▶ Description of the task:
Find every line in the material below that contains the string "width", treating uppercase and lowercase as different, and copy each of those lines.

▶ Source data:
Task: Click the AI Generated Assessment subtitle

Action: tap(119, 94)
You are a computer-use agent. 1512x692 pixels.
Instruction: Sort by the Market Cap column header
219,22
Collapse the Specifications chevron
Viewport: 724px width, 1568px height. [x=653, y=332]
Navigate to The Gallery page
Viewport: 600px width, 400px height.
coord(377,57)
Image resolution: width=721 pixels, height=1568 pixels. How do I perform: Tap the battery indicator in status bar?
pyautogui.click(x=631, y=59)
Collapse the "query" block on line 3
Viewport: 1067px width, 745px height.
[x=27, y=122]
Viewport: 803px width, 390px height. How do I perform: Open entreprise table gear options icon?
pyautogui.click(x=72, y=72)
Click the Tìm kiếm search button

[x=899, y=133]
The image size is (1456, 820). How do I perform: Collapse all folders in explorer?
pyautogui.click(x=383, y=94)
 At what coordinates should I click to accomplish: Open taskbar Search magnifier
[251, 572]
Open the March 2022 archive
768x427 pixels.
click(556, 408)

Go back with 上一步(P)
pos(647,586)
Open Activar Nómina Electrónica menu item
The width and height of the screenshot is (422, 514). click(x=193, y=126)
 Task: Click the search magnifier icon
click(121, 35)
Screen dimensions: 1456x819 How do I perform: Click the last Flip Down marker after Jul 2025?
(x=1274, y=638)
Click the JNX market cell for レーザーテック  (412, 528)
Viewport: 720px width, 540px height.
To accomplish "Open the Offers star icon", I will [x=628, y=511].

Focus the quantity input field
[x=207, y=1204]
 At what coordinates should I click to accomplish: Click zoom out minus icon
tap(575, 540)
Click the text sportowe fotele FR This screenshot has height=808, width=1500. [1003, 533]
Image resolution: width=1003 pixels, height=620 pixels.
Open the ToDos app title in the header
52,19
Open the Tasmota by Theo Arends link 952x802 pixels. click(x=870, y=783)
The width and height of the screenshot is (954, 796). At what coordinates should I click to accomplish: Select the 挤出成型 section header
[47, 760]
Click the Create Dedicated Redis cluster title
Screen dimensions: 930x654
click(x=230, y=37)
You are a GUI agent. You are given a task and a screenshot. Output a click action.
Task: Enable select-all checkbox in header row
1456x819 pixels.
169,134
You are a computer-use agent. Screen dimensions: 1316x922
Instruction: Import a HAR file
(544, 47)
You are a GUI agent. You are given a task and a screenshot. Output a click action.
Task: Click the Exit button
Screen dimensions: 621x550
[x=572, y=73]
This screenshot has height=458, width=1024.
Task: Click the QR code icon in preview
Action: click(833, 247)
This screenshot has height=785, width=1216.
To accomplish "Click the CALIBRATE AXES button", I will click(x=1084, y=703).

▶ Task response:
Viewport: 724px width, 1568px height. [x=653, y=332]
Viewport: 600px width, 400px height.
Image resolution: width=721 pixels, height=1568 pixels. How do I perform: Tap the battery indicator in status bar?
Viewport: 1067px width, 745px height.
Viewport: 803px width, 390px height. How do I perform: Open entreprise table gear options icon?
The width and height of the screenshot is (422, 514). click(x=193, y=126)
Viewport: 720px width, 540px height.
Click the text sportowe fotele FR This screenshot has height=808, width=1500. [1003, 533]
Image resolution: width=1003 pixels, height=620 pixels.
The width and height of the screenshot is (954, 796). At what coordinates should I click to accomplish: Select the 挤出成型 section header
This screenshot has height=458, width=1024.
This screenshot has height=785, width=1216.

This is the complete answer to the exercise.